Please write out the line containing "Check the box for parcel 39:16:010225:12" and each line after it through the end of the data, exactly, and nothing else.
*** RECORDS FOR THE EXERCISE Section Begins ***
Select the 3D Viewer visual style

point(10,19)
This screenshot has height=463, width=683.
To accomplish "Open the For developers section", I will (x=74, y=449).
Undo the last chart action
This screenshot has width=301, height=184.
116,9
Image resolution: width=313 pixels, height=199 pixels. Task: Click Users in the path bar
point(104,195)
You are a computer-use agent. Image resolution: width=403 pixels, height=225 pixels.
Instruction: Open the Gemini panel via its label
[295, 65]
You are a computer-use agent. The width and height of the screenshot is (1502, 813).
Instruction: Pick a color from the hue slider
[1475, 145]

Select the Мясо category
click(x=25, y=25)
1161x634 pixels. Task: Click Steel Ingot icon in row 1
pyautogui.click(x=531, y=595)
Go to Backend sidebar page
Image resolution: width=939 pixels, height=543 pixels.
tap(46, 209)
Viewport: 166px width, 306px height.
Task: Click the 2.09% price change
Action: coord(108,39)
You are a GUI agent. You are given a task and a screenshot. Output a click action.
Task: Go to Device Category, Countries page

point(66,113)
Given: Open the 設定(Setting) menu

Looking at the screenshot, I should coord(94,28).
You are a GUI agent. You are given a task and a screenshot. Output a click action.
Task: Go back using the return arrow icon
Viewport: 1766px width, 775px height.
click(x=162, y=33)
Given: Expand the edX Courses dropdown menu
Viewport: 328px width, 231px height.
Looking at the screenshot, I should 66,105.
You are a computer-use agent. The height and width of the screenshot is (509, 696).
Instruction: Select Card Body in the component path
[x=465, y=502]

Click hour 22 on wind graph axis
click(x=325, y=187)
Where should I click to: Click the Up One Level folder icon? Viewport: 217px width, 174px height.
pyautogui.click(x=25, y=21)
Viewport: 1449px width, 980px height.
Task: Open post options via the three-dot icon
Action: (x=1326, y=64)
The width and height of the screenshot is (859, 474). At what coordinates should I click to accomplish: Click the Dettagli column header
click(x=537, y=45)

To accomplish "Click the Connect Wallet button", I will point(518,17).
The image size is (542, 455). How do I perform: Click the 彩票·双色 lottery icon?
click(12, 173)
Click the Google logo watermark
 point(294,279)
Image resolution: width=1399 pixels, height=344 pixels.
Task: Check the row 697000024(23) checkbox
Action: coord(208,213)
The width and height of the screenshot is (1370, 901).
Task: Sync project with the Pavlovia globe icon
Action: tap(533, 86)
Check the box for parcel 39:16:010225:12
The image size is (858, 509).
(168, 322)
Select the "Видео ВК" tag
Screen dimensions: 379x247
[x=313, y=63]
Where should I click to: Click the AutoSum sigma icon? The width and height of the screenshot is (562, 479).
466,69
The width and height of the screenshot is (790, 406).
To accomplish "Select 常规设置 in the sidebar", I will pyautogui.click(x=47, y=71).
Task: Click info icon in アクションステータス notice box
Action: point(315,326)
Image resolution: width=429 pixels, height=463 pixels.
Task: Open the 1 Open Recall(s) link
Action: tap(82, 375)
*** RECORDS FOR THE EXERCISE Section Ends ***
- _RESPONSE AREA_:
Check the box for parcel 39:16:010225:12
The image size is (858, 509).
(168, 322)
Select the "Видео ВК" tag
Screen dimensions: 379x247
[x=313, y=63]
Where should I click to: Click the AutoSum sigma icon? The width and height of the screenshot is (562, 479).
466,69
The width and height of the screenshot is (790, 406).
To accomplish "Select 常规设置 in the sidebar", I will pyautogui.click(x=47, y=71).
Task: Click info icon in アクションステータス notice box
Action: point(315,326)
Image resolution: width=429 pixels, height=463 pixels.
Task: Open the 1 Open Recall(s) link
Action: tap(82, 375)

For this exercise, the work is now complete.